The FSA has mooted a number of new ideas in its regime review
When the FSA called a review on its novel food regime in February, it followed several years in which many of the businesses most affected by the rules had endured a bruising experience trying to follow them.
The novel foods process for legitimising the UK’s CBD market for example, was fraught, to put it mildly. Suppliers complained of poor communication from the FSA, with deadlines missed and a lingering uncertainty over when any products would be fully authorised as safe for human consumption.
“I don’t think anyone would suggest the way the FSA approached CBD was the best way forward,” says Dominic Watkins, head of consumer sector at DWF. “It might be kindly described as learning on the job.”
“The way the FSA approached CBD might be kindly described as learning on the job”
Dominic Watkins, head of consumer sector at DWF
CBD suppliers will have taken a special interest in the initial findings of the review, which were published earlier this month. But its implications go wider. Insect-based protein, lab-grown or ‘cultivated’ meat and other alternative proteins will all be affected by the outcome of the review.

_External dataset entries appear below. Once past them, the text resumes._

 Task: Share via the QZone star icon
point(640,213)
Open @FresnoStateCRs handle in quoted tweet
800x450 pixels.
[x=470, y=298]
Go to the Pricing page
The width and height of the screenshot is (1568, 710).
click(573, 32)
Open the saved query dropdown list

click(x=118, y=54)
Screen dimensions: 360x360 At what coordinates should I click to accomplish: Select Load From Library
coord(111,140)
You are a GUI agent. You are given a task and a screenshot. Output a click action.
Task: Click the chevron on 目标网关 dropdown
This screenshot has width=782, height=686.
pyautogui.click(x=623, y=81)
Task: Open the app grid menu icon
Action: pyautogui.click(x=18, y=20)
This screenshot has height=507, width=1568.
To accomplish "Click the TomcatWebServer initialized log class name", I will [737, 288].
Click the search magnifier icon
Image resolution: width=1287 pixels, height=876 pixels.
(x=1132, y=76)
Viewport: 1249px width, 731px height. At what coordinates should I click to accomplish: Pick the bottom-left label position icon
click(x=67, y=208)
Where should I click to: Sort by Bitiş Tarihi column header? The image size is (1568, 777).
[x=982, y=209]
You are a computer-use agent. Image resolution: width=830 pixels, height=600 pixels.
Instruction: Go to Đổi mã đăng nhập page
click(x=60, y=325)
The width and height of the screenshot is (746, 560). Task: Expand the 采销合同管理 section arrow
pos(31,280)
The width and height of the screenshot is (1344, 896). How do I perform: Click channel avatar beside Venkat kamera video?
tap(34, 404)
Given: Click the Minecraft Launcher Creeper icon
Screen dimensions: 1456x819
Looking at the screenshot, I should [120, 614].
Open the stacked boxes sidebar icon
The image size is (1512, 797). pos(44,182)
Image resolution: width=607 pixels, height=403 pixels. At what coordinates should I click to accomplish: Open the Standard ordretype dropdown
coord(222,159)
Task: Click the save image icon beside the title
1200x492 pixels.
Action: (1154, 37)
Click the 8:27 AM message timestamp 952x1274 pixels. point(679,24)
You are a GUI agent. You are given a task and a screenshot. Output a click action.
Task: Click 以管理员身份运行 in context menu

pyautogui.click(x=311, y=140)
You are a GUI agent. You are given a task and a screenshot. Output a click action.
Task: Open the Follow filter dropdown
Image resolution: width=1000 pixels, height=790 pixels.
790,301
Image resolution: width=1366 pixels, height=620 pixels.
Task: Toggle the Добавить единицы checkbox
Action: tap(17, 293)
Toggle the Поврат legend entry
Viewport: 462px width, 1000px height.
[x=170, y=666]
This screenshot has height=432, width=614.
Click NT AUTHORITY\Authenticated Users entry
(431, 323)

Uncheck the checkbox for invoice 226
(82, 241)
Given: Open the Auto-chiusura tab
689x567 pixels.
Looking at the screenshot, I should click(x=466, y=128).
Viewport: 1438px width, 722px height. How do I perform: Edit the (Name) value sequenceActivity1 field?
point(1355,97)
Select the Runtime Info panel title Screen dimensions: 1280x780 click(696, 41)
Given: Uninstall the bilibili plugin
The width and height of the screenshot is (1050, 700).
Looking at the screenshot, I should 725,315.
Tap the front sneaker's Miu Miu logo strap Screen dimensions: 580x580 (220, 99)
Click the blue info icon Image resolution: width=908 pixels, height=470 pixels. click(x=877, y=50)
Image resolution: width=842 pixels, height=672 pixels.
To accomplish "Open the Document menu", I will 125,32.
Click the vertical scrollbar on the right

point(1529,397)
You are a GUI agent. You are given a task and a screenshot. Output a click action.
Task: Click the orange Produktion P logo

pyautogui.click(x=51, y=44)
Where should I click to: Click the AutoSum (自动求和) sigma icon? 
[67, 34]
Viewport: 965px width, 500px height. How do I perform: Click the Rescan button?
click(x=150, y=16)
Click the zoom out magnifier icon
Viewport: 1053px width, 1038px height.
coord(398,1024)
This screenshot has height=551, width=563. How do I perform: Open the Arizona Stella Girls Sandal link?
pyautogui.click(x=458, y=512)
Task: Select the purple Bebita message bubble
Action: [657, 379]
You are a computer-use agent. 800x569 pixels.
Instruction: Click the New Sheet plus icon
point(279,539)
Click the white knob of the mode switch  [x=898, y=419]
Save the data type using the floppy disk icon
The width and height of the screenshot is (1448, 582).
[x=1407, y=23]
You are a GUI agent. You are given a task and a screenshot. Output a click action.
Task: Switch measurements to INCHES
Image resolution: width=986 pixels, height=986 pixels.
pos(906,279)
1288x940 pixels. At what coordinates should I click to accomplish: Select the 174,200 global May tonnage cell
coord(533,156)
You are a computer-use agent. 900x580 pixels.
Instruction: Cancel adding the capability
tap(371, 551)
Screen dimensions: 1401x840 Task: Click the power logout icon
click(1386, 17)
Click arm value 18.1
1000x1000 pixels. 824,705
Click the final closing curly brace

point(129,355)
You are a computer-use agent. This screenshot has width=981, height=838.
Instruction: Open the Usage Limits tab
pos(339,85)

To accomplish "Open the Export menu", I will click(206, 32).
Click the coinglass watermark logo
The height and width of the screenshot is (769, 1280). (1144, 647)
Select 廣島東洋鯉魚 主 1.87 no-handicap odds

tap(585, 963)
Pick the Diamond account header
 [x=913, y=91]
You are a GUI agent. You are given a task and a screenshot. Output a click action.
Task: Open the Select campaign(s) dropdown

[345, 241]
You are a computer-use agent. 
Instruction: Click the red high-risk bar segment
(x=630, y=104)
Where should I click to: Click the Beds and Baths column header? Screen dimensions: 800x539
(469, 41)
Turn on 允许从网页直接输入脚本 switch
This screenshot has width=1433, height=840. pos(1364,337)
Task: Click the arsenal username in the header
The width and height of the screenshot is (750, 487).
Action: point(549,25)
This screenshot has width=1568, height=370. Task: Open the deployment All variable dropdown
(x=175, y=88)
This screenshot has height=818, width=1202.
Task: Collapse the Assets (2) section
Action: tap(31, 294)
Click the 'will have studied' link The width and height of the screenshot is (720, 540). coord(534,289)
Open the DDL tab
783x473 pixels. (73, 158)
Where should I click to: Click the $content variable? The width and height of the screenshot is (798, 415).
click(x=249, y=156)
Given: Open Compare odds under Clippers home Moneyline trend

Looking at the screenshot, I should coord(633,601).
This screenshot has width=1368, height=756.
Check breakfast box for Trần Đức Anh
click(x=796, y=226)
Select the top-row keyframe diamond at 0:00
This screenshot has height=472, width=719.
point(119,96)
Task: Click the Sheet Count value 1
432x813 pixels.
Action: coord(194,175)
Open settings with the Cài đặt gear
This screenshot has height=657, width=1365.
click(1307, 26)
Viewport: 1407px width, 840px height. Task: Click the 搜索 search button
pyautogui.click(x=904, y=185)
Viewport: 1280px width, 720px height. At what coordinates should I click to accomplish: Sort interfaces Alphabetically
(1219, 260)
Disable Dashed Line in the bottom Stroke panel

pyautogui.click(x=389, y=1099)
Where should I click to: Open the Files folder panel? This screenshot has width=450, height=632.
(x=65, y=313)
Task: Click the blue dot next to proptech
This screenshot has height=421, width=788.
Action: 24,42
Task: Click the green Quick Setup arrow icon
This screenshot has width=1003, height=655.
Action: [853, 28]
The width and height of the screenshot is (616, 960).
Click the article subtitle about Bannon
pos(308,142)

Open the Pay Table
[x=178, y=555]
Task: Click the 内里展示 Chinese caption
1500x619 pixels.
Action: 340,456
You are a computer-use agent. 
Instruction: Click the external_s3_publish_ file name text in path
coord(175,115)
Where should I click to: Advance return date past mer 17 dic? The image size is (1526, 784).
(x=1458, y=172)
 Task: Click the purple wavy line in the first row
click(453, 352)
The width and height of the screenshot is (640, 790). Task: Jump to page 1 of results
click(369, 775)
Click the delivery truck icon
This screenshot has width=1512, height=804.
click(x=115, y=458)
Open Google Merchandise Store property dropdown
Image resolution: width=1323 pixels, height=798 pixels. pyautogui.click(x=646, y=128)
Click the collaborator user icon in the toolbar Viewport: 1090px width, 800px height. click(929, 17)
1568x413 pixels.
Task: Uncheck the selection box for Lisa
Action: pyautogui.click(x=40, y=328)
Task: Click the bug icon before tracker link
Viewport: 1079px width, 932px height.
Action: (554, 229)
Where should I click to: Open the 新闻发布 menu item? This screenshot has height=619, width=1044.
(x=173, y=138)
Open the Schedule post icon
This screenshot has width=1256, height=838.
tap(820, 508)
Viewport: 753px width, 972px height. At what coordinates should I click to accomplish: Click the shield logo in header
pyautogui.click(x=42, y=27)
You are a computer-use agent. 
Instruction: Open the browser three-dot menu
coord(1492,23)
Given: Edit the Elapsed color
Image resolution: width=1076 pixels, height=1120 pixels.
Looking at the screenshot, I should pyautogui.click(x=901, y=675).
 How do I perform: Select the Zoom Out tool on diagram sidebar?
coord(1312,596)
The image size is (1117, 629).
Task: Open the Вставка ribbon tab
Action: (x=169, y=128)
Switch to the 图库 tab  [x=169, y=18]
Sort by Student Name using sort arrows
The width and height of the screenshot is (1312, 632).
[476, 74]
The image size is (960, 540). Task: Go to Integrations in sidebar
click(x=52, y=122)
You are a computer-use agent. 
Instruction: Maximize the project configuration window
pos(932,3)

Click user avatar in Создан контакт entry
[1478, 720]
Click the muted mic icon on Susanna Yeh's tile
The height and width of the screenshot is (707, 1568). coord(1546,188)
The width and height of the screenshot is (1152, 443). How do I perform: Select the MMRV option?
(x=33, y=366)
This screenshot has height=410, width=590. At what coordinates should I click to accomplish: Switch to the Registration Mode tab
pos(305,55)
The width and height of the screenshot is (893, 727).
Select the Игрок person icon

Some of its conclusions are so obvious as to be banal. Clearer guidance on the rules, more engagement with food businesses and stronger commitments from the regulator to hit deadlines are the kind of measures that would improve regulation in any industry.
That isn’t to say they’ve not been welcomed. “If any organisation of this magnitude says they need to look at the way they do things and make it more fair and efficient, that can only be a good thing,” says Paul Duffy, a toxicology associate who works with the Association for the Cannabinoids Industry.
New models
More striking is the mooting of new models that could radically alter the UK’s novel foods regime. As it stands, most new foodstuffs must show they are safe before they make it to market. In the case of CBD, the FSA allowed existing products to remain on sale, pending analysis of toxicity data.
The simplest option for the FSA would be to largely retain this way of doing things, but remove pain points. Information could be more available and better communicated, while the agency could remove the need for statutory instruments for novel foods that don’t provide clear benefits.
But more radical options have also been raised. These include a triage approach to applications based on risk levels, conditional authorisation with ongoing monitoring, recognising decisions from other jurisdictions, and introducing a single authorisation for high-risk products.
“Demonstrating a product is ‘safe’ might be more aligned to the US standard of ‘reasonably certain of no harm’ rather than the legacy EU precautionary principle”
Katrina Anderson, associate director at Osborne Clarke
Osborne Clarke associate director Katrina Anderson says the triage approach could mean a “priority lane” for certain applications, “most likely based on the government’s policy agenda around bringing sustainable plant-based alternatives to market”, among other objectives.
A “more radical” step would be to take the US definition of safety, weighing risks more finely against benefits. “This would mean the threshold for what a company needs to demonstrate to establish their product is ‘safe’ might be more aligned to the US standard of ‘reasonably certain of no harm’ rather than the legacy EU precautionary principle which is a higher standard,” Anderson adds.
Conditional authorisation followed by monitoring looks similar to the approach the FSA has taken with CBD. This has “significant commercial benefits as it would allow companies to sell during at least some of the authorisation period”, Anderson says.
While some of these ideas hold promise, the industry will need to see specifics before it forms a judgement. “I think if you described the current model in a paragraph it would sound fine,” says DWF’s Watkins. “The devil is in the detail with these things.”
And he notes the FSA is still suffering from a lack of adequate staffing in the wake of the UK’s exit from the EU. “The FSA used to have a lot of subject matter experts, but then it didn’t need them because it relied on other people in Europe,” he adds.
Rebuilding that will take time and budgets. And the task may prove just as decisive in making the UK a hospitable place for novel foods innovation as the regulatory model.